|Company asks suppliers to phase out animal growth-promoting antimicrobials; veterinarians reply |
On June 19, McDonald's Corporation announced plans that call for their suppliers worldwide to phase out animal growth-promoting antimicrobials that are also used in human medicine, in an effort to stem antimicrobial resistance. The company set standards for their direct meat suppliers and encouraged indirect suppliers to take similar steps.
"McDonald's is asking producers that supply over 2.5 billion pounds of chicken, beef, and pork annually to take actions that will ultimately help protect public health," said Frank Muschetto, senior vice president of Worldwide Supply Chain Management for the company.
McDonald's policy, called "Global Policy on Antibiotics Use in Food Animals," was developed with a number of organizations, including McDonald's suppliers Tyson Foods and Cargill, Elanco Animal Health, and Environmental Defense, an environmental advocacy organization.
Under the policy, direct suppliers must certify annual compliance with the policy by maintaining records of antimicrobial use and making these records available to McDonald's for audit and review. Direct suppliers are those dedicated to McDonald's business that directly control the stages of animal production where antimicrobial use decisions are made. Most of the company's worldwide poultry supply falls into this category.
By offering incentives, McDonald's policy also encourages indirect suppliers to take similar steps to eliminate growth-promoting antimicrobials and to reduce other antimicrobial use. Indirect suppliers include most of the company's beef and pork suppliers.

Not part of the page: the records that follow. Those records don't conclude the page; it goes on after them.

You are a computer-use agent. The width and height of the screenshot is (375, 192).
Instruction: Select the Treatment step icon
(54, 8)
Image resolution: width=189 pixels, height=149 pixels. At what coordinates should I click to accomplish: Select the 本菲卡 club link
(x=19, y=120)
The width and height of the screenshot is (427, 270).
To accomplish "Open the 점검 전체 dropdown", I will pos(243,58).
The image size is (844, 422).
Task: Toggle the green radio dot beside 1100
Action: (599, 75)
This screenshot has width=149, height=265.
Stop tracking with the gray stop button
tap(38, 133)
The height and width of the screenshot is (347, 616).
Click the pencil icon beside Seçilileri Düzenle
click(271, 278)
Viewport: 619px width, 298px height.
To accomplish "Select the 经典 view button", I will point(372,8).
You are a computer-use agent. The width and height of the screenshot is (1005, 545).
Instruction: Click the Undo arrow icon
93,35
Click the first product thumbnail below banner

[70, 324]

The AVMA saw this situation coming. Months ago, the AVMA Executive Board had discussed the fact that activist organizations were pressuring food restaurant and retail chains to remove certain antimicrobials from use in food-producing animals. Board members also recognized that some organizations were pressuring Congress to pass legislation banning certain therapeutic and growth promotant uses of antimicrobials in food animals, ignoring Food and Drug Administration regulatory jurisdiction.

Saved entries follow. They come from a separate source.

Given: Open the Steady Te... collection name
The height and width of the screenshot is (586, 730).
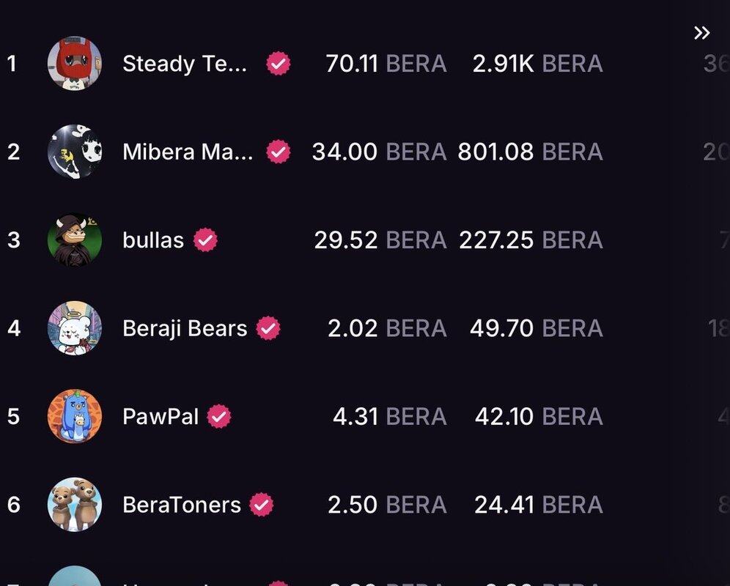Looking at the screenshot, I should tap(185, 64).
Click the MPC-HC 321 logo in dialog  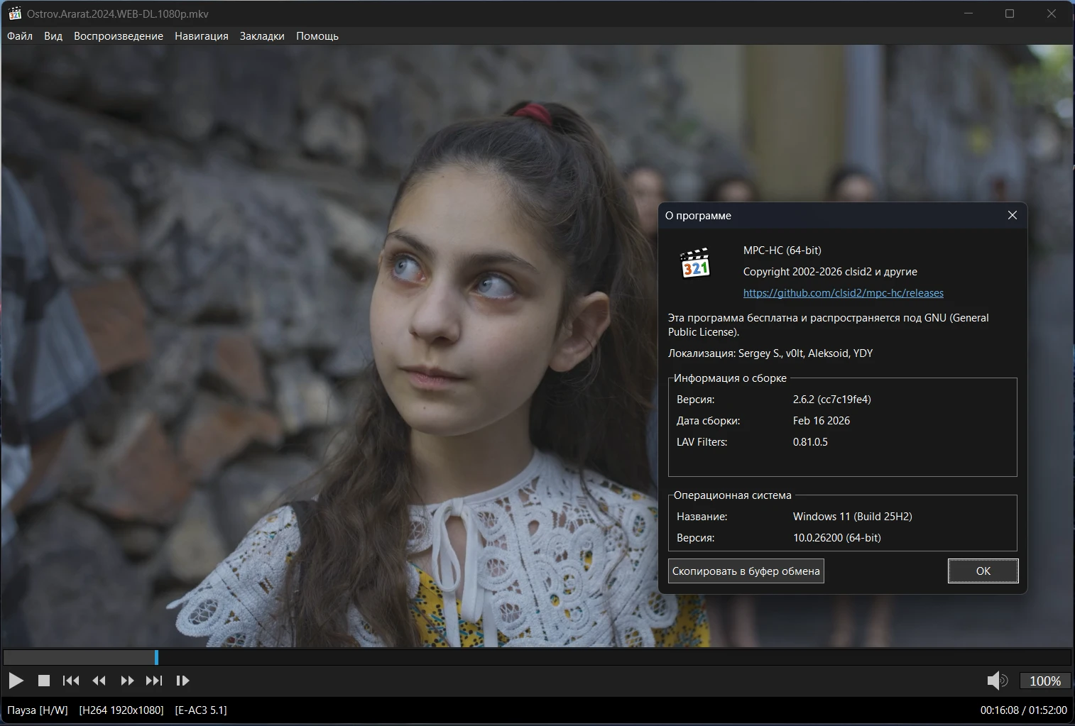coord(695,263)
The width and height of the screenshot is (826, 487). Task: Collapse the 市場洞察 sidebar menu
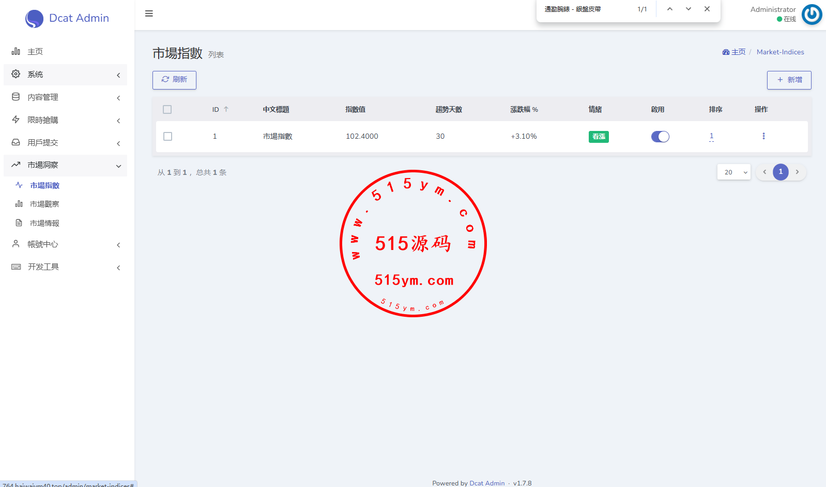[x=65, y=165]
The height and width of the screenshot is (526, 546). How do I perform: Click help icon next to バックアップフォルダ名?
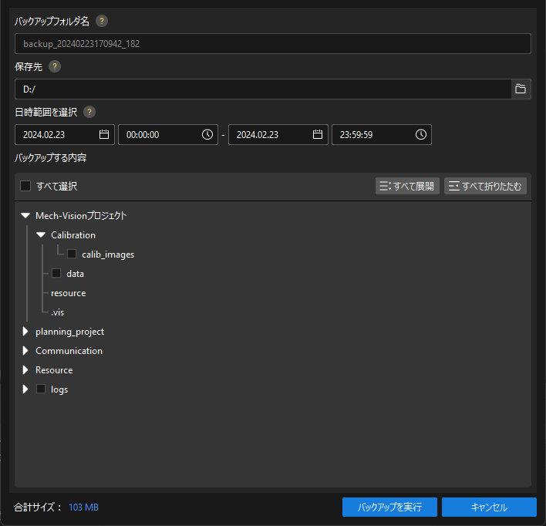(x=102, y=21)
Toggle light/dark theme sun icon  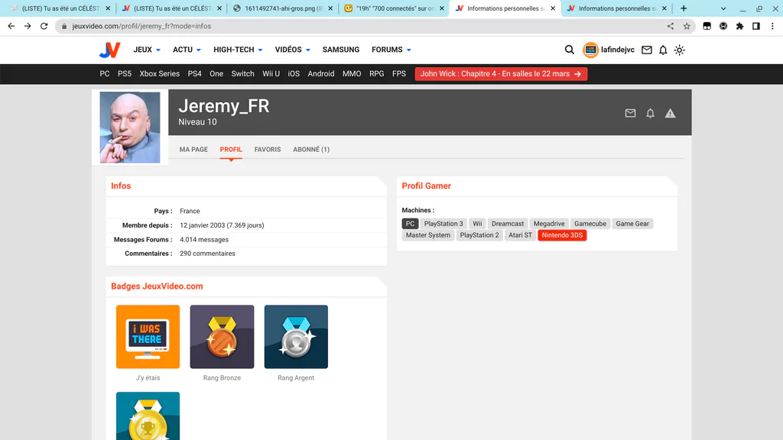[x=679, y=50]
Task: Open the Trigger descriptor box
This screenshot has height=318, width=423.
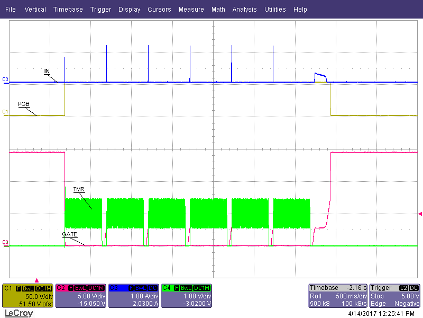Action: [395, 296]
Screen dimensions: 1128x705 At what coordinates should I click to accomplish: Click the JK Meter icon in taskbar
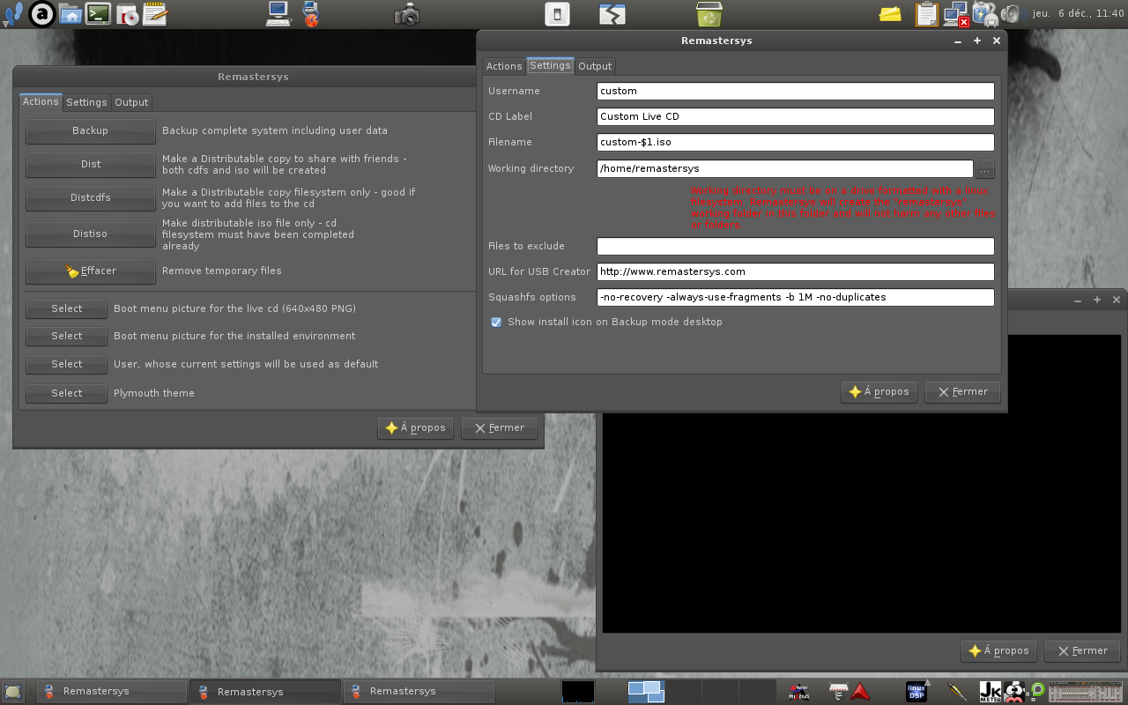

Given this, in May, the Executive Board approved a new position statement on the approval and availability of antimicrobials for use in food producing animals, as put forth by the Steering Committee on Antimicrobial Resistance. The AVMA's position statement reads as follows:
Approval and Availability of Antimicrobials for Use in Food Producing Animals
The AVMA recognizes that it is essential to maintain the confidence of U.S. consumers in the safety of their food supply. The role of the Food and Drug Administration to use generally accepted science supported by substantial data to evaluate product safety and efficacy is central to this process.

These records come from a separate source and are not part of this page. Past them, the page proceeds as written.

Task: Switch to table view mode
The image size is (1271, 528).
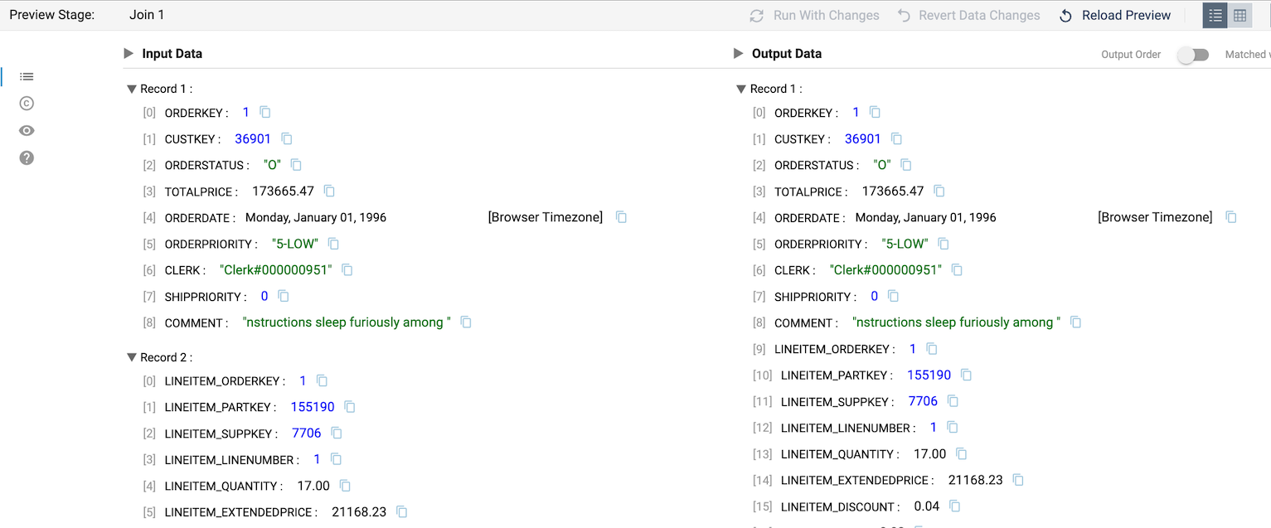Action: (x=1240, y=16)
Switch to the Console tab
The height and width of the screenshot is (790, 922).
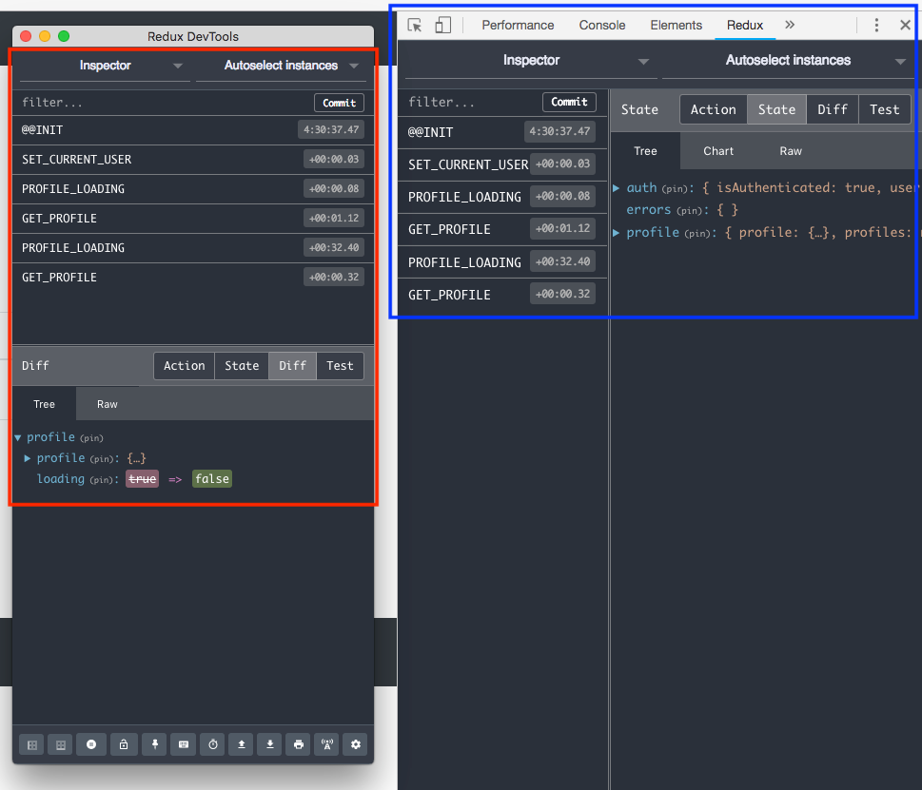602,26
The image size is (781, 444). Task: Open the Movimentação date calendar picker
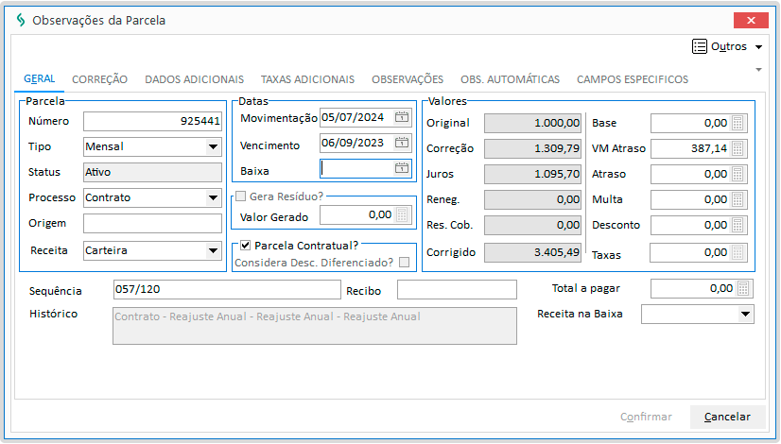point(402,118)
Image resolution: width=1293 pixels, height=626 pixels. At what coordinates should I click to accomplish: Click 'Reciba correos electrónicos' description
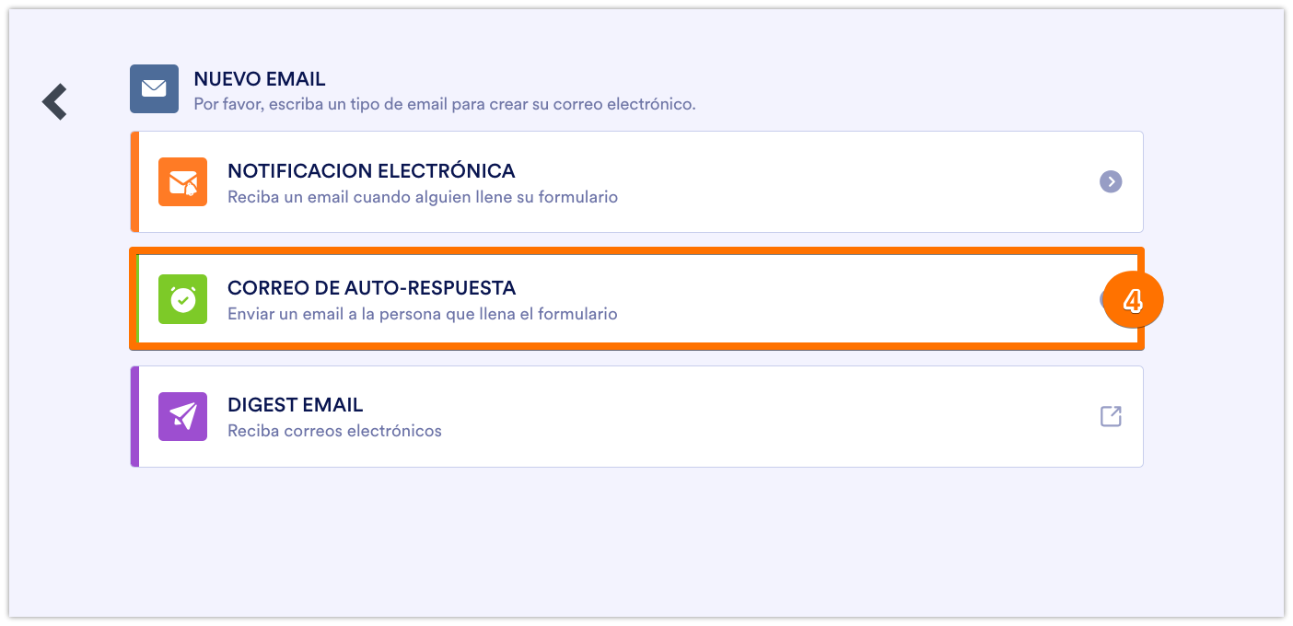(334, 431)
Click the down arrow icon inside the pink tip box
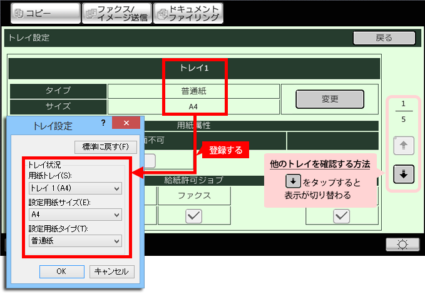Screen dimensions: 425x294 point(293,181)
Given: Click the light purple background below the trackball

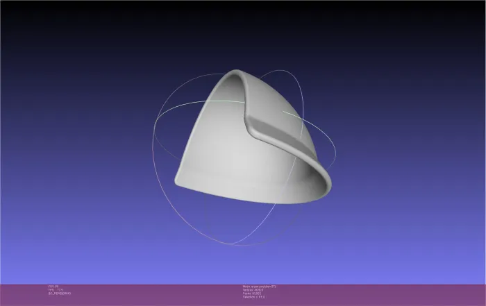Looking at the screenshot, I should coord(242,266).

The AVMA supports a national, coordinated, and appropriate response to the issue of antimicrobial resistance in bacteria that includes an open or public FDA approval process that is rigorous and that includes an assessment of food safety to approve animal health products for use in animals. The AVMA supports the science-based processes of the FDA in the regulation of antimicrobials for their intended use in food animals or when used in accordance with the AMDUCA regulations.
The AVMA discussed this policy and other pertinent AVMA policies with McDonald's.
The same day that McDonald's made its announcement, the Coalition for Animal Health, of which AVMA is a member, immediately responded, saying, "in this market-based, rather than science-based policy, the products McDonald's is asking suppliers not to use have been subjected to the Food and Drug Administration approval process and proven to be safe." The coalition, which also includes the American Association of Swine Veterinarians, Federation of Animal Science Societies, National Cattlemen's Beef Association, and National Turkey Federation among others, cautioned against actions not grounded in science. The coalition pointed to Europe as an example of why such action could cause damage.
Since 1997, the European Union has been gradually whittling away the number of antimicrobials used as growth promotants in food animals. In 1997, they banned avoparcin, a relative of vancomycin. In subsequent years, they have progressively phased out the use of all antimicrobials as growth promoters. The four remaining antimicrobials used as growth promoters—monensin sodium, salinomycin sodium, avilamycin, and flavophospholipol—will most likely be phased out by 2006. And what has happened?
The Coalition for Animal Health states that as a result of this non-science-based policy, "many European countries have documented a dramatic increase in animal disease and the use of antimicrobials to treat that disease." In other words, phasing out such use has done more harm than good.
The American Association of Bovine Practitioners, which was not part of the coalition at press time, has similar worries. "We are concerned about McDonald's or anyone making decisions or posing requirements that are not science-based," said Dr. Jim Jarrett, executive vice president of the AABP. "This is one of those issues that seems to be more emotional than science-based."
Only time will tell how the McDonald's situation will play out and whether it will cause a domino effect, with other fast food companies following suit. For now, however, the Coalition for Animal Health says it will continue to work to ensure the safe and effective use of antimicrobials in animal health. "We look forward to working with McDonald's and other companies to implement policies that are consistent with the best available science and protect both animal and human health."